At the book’s finale, Smiley muses on why they did it all and went to such lengths in the clandestine clash with the Soviets:

‘So was it all for England, then?’ he resumed. ‘There was a time, of course there was. But whose England? Which England? England all alone, a citizen of nowhere? I’m a European, Peter. If I had a mission – if I was ever aware of one beyond our business with the enemy, it was to Europe. If I was heartless, I was heartless for Europe. If I had an unattainable ideal, it was of leading Europe out of her darkness towards a new age of reason. I have it still.’

But the question still remains, which Europe, and to what end and what vaunted “reason”? Apparently Merkel’s Europe, given Le Carré’s admiration for Merkel and what she represents. Good luck with that. For Le Carré’s benefit, it bears mentioning that it’s a brave new world and not the era of the comfortable liberalism of the 1950s.
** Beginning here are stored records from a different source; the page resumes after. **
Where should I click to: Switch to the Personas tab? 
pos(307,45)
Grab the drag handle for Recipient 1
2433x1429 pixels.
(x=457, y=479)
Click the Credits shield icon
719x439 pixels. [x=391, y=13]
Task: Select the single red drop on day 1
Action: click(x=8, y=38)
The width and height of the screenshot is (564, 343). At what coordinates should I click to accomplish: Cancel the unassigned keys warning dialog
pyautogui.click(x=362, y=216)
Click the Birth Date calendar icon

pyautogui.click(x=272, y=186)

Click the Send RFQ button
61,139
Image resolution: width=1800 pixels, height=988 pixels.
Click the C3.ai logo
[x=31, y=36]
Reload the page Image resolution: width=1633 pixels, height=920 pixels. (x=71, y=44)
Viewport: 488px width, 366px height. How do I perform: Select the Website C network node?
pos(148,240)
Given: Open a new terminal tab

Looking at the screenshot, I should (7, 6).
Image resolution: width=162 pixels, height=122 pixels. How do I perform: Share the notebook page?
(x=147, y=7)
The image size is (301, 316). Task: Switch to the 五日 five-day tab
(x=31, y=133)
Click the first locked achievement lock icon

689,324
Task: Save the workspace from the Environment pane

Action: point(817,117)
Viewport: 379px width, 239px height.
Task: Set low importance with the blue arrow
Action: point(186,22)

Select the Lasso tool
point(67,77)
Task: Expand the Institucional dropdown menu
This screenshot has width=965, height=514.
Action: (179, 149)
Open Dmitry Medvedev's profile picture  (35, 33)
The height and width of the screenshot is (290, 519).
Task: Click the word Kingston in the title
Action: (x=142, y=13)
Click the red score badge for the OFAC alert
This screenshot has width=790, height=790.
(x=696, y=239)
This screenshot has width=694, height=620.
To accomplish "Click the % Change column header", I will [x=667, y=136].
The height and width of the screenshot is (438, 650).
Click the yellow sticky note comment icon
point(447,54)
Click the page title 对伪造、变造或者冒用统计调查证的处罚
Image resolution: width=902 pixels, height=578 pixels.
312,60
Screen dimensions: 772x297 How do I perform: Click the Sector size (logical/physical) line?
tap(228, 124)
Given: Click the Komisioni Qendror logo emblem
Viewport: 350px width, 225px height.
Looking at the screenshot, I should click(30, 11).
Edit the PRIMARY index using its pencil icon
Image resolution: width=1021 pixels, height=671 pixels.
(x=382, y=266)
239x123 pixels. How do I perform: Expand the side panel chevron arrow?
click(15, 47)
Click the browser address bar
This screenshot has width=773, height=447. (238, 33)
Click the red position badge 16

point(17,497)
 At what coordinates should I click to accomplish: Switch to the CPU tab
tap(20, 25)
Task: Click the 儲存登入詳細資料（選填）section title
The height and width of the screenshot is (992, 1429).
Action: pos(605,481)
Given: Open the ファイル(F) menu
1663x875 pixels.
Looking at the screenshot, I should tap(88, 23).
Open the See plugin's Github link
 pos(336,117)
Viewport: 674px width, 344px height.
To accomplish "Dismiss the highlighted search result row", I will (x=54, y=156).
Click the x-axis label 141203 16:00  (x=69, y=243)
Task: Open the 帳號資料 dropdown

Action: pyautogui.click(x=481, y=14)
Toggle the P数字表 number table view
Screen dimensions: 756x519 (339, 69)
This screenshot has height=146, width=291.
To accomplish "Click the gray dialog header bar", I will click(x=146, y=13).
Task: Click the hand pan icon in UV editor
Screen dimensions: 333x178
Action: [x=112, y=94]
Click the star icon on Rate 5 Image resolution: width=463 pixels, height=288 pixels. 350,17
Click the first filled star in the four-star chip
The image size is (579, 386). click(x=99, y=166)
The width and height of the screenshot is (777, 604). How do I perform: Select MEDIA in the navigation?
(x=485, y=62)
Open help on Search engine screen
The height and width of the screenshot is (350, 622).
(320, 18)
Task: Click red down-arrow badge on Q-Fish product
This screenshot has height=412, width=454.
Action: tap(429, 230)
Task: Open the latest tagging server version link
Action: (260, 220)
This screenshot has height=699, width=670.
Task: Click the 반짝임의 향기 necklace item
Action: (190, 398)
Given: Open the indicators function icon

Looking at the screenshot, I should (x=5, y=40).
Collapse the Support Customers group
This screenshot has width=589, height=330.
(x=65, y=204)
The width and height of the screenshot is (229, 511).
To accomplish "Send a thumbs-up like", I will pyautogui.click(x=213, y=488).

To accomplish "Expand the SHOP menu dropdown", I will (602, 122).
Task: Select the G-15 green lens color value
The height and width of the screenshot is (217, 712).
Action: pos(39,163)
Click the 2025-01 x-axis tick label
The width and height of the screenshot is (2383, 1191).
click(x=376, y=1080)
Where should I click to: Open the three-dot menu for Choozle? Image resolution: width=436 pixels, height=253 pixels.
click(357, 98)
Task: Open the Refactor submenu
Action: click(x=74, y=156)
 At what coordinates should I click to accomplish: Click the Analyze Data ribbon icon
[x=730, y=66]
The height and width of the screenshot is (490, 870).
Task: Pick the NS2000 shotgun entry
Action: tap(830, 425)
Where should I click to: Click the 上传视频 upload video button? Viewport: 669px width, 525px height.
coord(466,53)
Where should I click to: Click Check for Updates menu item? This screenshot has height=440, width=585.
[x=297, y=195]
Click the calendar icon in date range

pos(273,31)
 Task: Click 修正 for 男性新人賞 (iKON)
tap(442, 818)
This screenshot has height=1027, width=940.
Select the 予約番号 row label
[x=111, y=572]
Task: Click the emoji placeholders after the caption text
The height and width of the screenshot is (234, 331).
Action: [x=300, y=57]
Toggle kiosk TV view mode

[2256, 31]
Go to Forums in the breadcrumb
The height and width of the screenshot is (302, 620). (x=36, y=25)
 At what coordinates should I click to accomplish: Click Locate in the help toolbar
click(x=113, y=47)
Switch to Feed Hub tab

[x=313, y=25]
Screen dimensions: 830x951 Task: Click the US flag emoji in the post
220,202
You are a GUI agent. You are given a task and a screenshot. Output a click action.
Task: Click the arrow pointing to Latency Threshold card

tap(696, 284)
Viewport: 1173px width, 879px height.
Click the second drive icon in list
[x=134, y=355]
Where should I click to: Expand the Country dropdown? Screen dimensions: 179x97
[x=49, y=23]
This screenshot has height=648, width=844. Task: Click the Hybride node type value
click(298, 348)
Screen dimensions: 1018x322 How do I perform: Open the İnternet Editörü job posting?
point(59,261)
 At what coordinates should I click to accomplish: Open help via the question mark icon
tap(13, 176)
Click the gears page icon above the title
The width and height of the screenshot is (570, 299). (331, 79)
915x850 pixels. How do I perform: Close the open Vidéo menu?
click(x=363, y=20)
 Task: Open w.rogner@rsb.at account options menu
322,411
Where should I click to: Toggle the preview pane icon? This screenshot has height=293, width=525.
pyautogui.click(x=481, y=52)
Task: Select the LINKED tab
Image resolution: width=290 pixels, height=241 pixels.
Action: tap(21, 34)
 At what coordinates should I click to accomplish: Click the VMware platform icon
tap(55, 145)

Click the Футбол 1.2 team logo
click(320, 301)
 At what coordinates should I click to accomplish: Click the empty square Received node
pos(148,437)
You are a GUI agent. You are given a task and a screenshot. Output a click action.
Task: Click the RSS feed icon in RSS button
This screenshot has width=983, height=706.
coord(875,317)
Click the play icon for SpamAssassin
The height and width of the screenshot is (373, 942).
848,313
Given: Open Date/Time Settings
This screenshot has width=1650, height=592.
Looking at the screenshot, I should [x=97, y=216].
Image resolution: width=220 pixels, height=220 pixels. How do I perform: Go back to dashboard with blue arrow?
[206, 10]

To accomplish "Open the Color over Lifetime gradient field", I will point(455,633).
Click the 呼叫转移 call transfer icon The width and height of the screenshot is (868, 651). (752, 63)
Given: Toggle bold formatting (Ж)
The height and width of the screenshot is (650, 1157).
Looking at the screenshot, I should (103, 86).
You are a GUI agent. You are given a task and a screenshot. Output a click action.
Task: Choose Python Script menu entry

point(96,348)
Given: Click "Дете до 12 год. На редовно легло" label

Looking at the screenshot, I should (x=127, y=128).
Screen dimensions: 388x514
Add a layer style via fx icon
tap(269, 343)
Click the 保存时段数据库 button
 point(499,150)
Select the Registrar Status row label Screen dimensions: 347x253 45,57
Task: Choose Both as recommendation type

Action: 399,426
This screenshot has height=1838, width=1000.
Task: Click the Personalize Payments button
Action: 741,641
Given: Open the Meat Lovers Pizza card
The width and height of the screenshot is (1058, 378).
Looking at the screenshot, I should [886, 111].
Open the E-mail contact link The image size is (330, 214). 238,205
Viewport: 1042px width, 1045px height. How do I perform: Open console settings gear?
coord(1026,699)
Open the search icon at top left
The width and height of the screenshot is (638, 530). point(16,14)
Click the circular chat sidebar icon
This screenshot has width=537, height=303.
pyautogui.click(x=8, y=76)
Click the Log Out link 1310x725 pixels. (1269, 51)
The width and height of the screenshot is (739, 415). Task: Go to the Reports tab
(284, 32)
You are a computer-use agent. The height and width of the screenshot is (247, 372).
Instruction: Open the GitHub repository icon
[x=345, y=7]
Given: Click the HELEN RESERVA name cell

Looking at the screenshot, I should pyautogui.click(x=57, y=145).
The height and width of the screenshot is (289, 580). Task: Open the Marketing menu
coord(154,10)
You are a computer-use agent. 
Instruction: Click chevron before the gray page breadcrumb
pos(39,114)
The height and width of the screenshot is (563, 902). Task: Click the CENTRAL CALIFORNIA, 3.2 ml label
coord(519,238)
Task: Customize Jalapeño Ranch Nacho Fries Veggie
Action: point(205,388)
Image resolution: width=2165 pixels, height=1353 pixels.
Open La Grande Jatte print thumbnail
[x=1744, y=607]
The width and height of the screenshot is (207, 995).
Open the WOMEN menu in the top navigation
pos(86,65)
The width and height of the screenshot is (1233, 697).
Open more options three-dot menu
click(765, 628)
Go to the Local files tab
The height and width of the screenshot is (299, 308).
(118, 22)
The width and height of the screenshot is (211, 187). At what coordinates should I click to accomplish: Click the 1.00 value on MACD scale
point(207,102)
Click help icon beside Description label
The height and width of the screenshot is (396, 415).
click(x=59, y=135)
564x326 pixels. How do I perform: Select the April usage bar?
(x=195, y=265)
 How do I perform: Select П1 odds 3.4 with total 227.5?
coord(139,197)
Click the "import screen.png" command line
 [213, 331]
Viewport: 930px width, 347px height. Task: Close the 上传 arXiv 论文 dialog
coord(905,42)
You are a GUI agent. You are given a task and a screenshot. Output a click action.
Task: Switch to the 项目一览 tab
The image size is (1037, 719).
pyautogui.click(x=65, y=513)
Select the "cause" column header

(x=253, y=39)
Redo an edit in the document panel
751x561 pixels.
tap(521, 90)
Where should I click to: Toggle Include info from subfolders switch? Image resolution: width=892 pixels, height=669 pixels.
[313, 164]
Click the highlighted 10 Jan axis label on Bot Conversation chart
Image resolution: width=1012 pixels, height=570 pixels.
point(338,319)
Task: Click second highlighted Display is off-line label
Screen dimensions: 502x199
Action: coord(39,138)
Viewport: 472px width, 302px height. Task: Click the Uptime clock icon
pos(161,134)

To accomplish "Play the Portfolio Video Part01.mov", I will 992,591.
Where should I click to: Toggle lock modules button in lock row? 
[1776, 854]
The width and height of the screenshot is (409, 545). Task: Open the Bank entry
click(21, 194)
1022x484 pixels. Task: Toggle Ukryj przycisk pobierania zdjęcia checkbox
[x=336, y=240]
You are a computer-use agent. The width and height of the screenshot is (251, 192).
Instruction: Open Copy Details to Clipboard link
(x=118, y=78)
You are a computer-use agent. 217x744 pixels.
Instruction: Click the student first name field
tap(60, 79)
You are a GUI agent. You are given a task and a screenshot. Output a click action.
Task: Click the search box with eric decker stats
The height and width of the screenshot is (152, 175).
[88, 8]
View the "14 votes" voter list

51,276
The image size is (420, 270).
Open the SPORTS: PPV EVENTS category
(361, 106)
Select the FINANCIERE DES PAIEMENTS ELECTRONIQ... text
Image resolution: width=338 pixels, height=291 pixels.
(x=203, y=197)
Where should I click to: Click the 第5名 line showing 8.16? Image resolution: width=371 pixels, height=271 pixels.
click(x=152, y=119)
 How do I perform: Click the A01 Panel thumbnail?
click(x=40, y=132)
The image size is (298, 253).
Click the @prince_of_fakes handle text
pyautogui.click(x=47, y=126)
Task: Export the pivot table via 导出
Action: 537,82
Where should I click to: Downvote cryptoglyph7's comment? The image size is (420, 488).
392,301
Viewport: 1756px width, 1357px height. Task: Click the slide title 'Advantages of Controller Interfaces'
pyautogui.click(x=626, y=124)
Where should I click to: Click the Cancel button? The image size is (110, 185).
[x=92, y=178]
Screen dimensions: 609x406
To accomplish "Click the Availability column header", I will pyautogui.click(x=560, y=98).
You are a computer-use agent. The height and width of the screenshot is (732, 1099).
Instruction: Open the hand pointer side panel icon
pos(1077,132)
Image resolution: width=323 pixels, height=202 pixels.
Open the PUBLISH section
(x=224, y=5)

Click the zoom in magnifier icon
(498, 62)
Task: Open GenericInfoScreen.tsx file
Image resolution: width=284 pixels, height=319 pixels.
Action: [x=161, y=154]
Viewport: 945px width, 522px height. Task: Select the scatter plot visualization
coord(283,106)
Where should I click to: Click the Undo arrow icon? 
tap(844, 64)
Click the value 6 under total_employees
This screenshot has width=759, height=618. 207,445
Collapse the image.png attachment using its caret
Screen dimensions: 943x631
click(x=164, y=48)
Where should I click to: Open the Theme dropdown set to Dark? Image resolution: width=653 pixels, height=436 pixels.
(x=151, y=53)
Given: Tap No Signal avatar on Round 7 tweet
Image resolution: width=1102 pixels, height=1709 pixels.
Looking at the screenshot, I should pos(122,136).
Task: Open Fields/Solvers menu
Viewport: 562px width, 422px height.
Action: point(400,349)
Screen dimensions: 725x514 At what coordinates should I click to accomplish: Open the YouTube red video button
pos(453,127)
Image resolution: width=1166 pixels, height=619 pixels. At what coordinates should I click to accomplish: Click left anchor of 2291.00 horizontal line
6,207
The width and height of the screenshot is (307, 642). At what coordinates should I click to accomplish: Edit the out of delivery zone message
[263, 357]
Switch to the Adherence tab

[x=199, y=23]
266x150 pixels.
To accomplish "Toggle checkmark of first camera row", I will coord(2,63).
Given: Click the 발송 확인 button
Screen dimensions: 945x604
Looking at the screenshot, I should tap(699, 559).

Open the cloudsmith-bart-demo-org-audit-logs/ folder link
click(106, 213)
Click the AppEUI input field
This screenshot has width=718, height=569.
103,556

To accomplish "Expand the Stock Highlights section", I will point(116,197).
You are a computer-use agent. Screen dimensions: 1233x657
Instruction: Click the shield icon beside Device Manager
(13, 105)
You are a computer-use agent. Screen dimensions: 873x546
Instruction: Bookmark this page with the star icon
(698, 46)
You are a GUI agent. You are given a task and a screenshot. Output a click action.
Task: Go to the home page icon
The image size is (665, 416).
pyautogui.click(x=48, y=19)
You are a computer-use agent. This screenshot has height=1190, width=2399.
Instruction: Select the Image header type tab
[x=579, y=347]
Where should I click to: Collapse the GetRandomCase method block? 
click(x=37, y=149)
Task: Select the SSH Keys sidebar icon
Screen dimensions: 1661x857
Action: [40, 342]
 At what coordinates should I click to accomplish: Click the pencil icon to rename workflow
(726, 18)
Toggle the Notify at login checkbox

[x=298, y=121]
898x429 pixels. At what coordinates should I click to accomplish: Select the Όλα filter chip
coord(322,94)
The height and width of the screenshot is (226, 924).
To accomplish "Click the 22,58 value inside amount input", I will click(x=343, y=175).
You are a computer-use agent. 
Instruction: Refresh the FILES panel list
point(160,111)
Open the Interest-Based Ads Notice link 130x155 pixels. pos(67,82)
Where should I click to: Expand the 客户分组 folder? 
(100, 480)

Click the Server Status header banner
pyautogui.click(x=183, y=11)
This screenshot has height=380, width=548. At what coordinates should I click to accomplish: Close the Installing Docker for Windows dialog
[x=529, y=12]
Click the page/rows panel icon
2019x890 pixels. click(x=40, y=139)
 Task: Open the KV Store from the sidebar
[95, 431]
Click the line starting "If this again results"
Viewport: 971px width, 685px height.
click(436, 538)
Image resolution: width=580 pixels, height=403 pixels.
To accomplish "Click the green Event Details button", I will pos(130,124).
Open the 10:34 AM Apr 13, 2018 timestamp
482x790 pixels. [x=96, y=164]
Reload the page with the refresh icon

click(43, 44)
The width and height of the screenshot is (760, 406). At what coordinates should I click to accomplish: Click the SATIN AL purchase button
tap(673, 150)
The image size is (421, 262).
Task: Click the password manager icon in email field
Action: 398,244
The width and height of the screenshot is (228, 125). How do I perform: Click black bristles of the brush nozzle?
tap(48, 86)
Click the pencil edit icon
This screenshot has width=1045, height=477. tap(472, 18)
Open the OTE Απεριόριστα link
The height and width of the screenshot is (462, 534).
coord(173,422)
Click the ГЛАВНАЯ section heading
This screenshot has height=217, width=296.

Despite being an unique account of old-school spy craft, A Legacy of Spies is long-winded, dry and pretentious. Speaking frankly, it’s not Le Carré’s best work. I’d recommend Our Game, The Night Manager, The Constant Gardener ,and Le Carré’s earlier books Tinker Tailor Soldier Spy and The Spy Who Came In From The Cold over this one.

“Jesus, what a planet,” the character Alec Leamas remarks at one point. And, I might add, what a depressing and boring book.